Oireachtas Joint and Select Committees
Thursday, 17 October 2024
Committee on Drugs Use
A Health-Led Approach: Discussion (Resumed)
9:30 am
Mr. Séamus Boland:
I thank the committee for the invitation. For the record, like Deputy Commissioner Kelly, I have 35 years' policing service in An Garda Síochána. The first 20 of those years were policing the drugs issue in the north and south inner city, so we are aware of all those issues. Regarding the targeting of organised crime and the gangs at local level, as the Deputy said, we are conscious of these forces and our finite resources. We changed our operating model from a targeting perspective, going back as far as 2016, when organised crime hit a sad peak in Ireland with the Regency attack. With our collaboration, which has happened with our international colleagues under the direction of Deputy Commissioner Kelly, we focus on much analysis across the country at a national level. Data is important in all these circumstances. It is important for us to identify which groups and networks have been impacting areas across the country. That process takes place. We identify our priority targets at national level and link in at local level. At a national level, in the Garda National Drugs and Organised Crime Bureau, we are linking in with all the local, regional and divisional policing units around the country. That is continuously developing.

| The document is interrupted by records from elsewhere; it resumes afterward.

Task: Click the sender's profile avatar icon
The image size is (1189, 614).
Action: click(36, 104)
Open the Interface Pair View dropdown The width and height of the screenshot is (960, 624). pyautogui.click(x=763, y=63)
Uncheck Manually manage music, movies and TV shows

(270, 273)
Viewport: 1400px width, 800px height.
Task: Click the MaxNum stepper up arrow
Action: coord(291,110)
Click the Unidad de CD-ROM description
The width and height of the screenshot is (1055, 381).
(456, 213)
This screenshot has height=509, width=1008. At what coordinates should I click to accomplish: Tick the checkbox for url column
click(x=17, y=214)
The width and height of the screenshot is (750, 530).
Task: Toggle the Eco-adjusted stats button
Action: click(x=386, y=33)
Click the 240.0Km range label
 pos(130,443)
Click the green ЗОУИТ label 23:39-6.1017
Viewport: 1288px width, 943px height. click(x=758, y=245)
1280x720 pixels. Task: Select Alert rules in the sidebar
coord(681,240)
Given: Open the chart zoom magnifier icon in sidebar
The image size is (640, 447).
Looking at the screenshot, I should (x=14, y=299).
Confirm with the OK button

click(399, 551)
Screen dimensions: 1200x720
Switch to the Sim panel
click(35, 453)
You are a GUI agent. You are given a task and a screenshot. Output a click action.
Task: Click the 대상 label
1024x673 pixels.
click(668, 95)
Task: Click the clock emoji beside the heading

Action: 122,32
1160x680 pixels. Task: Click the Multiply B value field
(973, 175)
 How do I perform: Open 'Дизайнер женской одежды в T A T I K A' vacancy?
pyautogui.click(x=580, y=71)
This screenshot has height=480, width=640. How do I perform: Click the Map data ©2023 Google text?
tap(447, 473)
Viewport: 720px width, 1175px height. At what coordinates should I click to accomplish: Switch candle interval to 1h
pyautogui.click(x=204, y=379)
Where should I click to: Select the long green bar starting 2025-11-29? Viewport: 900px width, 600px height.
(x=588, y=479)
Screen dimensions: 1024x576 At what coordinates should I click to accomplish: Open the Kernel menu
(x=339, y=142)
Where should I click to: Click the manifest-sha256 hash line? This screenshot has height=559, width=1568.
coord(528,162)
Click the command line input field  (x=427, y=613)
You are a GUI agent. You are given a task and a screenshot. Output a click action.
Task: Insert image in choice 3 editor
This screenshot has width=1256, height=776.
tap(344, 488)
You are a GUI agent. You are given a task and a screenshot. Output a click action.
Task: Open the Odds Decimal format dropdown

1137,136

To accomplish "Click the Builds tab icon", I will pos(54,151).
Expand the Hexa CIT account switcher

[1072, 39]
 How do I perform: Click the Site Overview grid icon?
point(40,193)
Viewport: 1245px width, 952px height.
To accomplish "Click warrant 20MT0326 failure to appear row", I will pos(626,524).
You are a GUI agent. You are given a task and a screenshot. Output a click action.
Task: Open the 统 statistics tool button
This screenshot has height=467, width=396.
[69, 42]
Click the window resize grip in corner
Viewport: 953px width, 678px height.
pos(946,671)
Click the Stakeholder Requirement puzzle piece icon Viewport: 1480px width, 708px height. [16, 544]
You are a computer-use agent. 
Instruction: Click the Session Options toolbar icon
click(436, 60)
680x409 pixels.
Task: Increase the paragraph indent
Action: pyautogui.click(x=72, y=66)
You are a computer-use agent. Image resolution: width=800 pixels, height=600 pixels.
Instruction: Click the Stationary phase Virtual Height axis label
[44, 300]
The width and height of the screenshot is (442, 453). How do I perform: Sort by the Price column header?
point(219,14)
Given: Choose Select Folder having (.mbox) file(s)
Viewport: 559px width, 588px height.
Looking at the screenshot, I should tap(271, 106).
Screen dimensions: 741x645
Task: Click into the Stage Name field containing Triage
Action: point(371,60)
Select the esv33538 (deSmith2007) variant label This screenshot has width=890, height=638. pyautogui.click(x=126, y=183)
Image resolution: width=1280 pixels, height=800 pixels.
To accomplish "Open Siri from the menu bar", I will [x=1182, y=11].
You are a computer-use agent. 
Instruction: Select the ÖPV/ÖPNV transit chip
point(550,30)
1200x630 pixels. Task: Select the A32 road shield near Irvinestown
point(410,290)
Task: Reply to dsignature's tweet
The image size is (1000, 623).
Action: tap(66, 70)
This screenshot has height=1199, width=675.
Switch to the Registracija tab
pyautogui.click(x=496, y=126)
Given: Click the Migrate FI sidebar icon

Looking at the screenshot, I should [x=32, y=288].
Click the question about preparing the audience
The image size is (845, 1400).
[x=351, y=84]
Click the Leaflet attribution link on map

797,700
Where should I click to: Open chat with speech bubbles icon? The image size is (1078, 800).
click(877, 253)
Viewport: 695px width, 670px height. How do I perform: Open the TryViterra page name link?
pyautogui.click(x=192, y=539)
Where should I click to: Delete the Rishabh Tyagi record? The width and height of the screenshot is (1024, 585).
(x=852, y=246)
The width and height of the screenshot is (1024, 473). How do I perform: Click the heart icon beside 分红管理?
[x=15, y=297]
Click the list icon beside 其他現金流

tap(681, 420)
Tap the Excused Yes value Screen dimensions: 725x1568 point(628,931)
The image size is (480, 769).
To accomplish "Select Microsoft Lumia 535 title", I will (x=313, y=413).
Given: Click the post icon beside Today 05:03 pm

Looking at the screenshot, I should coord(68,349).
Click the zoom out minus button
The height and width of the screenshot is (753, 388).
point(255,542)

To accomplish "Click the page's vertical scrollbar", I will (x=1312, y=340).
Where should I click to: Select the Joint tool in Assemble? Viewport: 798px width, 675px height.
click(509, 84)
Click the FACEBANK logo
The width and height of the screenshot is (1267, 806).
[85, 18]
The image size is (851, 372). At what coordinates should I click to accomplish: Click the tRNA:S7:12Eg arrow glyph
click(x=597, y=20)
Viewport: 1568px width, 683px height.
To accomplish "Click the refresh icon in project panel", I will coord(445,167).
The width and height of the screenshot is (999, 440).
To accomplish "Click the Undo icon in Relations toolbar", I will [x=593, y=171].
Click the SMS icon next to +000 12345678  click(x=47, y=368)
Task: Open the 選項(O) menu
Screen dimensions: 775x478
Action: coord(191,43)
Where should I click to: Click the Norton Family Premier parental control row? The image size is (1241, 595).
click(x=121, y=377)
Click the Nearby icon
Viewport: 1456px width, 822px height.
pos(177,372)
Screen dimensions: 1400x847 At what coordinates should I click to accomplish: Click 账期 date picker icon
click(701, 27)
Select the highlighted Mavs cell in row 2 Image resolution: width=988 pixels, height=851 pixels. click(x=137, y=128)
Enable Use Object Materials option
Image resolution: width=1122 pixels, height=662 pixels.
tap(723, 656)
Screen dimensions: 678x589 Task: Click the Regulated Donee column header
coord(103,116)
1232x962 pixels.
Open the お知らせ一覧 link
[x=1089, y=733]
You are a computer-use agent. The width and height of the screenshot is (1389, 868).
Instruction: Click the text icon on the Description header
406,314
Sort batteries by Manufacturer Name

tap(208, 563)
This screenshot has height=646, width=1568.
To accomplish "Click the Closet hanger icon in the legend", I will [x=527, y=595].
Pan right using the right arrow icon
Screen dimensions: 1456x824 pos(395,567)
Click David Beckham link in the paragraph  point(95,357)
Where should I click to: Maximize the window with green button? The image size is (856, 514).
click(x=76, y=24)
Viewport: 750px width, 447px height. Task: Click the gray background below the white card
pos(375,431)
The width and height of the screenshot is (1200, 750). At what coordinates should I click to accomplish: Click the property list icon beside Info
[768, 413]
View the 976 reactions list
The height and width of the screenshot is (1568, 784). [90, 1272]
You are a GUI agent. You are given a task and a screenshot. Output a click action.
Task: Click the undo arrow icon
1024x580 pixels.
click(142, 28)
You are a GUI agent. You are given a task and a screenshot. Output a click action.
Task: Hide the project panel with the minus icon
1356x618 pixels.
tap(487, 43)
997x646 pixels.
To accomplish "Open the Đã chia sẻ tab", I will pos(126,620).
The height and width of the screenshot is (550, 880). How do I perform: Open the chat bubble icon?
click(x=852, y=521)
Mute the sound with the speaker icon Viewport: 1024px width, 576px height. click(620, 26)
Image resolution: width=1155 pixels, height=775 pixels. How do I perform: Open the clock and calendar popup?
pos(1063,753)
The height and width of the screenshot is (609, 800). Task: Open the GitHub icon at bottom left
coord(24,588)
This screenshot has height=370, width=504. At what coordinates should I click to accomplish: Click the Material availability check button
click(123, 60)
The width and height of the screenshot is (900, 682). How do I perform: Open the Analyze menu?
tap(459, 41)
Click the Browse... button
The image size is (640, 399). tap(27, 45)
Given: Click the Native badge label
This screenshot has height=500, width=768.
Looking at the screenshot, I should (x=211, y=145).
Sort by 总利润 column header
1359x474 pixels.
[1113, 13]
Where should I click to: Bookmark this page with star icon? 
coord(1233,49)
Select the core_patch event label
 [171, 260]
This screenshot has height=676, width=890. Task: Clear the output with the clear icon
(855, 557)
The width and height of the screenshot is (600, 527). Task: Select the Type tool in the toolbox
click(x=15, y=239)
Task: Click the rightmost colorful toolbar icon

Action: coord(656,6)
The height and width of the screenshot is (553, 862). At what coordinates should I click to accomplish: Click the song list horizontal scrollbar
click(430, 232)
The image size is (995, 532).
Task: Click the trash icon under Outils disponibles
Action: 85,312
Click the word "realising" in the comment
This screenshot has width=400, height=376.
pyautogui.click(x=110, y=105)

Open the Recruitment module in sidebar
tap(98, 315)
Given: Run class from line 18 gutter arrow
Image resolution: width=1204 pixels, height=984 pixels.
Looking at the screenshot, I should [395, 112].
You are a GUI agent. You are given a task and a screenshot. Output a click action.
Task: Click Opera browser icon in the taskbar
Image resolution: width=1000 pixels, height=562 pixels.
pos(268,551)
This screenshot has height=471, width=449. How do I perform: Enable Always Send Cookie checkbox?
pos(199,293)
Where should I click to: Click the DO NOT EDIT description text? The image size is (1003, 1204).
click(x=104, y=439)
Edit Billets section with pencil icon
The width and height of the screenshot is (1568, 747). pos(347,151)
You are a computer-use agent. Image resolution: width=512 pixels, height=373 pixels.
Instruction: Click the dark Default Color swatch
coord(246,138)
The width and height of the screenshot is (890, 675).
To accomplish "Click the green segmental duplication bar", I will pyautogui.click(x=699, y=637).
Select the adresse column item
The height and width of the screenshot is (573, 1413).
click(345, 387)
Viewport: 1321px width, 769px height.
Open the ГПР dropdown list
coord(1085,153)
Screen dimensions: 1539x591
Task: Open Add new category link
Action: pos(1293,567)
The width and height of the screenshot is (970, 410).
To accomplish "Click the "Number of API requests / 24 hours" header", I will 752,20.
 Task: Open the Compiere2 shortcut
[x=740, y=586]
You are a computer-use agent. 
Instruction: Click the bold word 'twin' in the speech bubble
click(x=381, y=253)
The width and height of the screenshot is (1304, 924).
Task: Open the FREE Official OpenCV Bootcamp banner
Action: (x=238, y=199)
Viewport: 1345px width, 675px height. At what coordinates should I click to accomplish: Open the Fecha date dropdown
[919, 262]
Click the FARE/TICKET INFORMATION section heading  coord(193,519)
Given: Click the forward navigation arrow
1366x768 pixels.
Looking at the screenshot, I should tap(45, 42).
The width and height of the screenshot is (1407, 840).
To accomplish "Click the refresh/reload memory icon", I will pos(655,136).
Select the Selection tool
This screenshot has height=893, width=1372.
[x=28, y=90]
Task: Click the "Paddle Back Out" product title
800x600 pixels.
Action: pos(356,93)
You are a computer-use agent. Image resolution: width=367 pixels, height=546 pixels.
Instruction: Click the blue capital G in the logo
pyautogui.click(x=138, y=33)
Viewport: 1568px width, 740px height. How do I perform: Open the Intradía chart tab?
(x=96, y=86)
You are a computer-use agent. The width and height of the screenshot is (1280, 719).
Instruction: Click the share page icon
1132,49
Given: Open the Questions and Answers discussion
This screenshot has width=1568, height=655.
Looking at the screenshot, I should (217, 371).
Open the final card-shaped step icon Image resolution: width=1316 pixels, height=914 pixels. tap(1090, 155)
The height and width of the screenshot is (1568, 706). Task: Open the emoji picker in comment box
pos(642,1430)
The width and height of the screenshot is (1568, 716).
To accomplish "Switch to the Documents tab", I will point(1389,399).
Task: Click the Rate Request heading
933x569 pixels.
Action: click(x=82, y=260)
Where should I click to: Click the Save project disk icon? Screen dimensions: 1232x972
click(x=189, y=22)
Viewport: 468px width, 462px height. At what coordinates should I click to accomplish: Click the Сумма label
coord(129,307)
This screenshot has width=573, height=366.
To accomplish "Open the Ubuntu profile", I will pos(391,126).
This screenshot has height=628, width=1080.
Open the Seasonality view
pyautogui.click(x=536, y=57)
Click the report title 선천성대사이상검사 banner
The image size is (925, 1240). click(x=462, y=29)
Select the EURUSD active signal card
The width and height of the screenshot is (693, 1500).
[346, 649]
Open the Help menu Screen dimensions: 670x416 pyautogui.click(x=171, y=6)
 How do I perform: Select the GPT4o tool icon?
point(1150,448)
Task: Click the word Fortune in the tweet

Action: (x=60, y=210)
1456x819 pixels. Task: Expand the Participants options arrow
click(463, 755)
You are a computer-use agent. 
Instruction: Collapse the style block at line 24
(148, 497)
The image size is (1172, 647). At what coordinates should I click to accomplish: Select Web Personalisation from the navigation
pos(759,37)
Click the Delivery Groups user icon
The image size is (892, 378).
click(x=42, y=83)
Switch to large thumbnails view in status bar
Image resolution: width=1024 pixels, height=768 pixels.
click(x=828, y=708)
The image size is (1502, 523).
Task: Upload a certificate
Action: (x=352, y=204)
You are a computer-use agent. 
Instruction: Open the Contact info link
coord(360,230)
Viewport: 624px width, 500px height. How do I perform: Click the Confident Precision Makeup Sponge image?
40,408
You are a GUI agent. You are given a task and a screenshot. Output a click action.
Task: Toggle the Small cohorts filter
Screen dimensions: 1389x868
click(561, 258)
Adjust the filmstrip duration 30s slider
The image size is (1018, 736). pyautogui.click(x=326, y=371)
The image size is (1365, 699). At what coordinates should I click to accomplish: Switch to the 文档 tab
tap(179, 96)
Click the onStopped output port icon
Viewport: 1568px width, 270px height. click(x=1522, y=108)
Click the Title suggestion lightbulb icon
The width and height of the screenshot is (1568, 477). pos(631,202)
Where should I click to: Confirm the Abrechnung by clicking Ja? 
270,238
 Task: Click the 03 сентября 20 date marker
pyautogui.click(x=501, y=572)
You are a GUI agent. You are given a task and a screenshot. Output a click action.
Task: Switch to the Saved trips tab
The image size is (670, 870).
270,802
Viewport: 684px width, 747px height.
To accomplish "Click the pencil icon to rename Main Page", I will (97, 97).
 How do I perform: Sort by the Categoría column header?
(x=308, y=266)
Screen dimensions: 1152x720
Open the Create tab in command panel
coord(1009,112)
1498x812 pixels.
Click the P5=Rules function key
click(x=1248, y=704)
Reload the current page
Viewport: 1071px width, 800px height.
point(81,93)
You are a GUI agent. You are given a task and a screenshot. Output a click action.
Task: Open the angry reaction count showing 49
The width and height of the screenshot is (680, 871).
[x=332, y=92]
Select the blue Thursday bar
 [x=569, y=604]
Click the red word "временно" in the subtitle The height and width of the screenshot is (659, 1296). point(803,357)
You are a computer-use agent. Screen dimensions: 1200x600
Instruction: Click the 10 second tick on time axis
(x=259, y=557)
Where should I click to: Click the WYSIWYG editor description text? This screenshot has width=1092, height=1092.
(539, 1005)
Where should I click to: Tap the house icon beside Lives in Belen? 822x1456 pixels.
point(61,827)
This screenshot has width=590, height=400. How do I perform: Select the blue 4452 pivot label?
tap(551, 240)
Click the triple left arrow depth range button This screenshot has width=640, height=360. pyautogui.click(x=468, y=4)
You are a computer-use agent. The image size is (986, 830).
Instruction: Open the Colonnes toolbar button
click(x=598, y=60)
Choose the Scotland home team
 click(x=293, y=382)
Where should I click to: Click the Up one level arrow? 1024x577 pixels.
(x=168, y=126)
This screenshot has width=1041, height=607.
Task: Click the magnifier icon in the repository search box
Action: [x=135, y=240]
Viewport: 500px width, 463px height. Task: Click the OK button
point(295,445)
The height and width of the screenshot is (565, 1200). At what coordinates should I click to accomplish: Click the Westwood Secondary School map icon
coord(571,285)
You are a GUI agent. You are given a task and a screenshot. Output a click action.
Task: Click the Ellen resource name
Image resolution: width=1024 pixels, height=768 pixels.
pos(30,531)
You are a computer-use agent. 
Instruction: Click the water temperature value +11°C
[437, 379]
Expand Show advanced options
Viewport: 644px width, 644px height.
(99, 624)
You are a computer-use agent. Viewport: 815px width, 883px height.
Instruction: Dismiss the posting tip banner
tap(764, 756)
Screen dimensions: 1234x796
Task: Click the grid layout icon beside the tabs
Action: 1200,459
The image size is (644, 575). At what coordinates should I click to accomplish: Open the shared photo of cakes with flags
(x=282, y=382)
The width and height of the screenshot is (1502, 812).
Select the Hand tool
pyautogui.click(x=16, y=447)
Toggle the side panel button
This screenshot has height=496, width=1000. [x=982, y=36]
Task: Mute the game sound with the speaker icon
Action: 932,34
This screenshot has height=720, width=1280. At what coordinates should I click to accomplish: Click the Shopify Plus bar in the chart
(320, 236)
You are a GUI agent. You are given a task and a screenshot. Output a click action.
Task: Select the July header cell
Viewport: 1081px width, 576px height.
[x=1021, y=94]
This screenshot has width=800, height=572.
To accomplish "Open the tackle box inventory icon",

We identify that seizures alone do not deal with many issues on the ground. For many years, we have liked to say that we like to focus on quality rather than quantity because if you can have the right people being apprehended and sent to prison, and if you disrupt and dismantle the groups that are behind this - the decision-makers and the people who are facilitating and enabling them - that is when you have an actual impact.
It is important to highlight that in policing, every time we discuss something around a table, we find that it tends to have negative connotations and we would think we live in a terrible world. However, given the manner in which we have tackled some of the organised crime issues in Ireland in recent years, it is important to point out that Ireland currently has the lowest level of organised crime-related murders that I have experienced in my career. That is not by chance. That is a net result of targeting the right sections and having the right resources. The challenge for us in policing is to try to maintain a positive situation like that going forward. In many presentations in the past, I have harped on about a global peace index which measures many different aspects of society in more than 163 different countries worldwide. It is printed in many years. Ireland used to have an average index on that. It is not just related to crime but also to social status, employment and many issues. Crime and corruption, including the level of crime and fear of crime, are taken into account. Only one country, Iceland, is ahead of Ireland this year on the global peace index. We have achieved second place. Law enforcement is part of that. It is not just law enforcement but there are some positives stories.
We are aware of the local issues. Similar to the drug-related intimidation and the analysis of data that is involved in that, as an organisation, we have recognised this as a significant issue since 2013, when we first established our drug-related intimidation reporting programme in each division in the country. Now we have the drug-related intimidation and violence engagement, DRIVE, project. I know the citizens' assembly had much detail about the DRIVE project, which is a cross-agency issue. The data that will be received in that will help all of us to identify where the problems are and perhaps even who the problems are in certain areas. Our internal data on that is already quite interesting. That will determine where our focus is in all our efforts to try to deal with these issues. We all live in communities; gardaí live in communities too. We do not want these issues taking place. Drug-related intimidation and some of that violence go across the spectrum of society. Nobody holds a monopoly on it, even though it affects some communities more than others.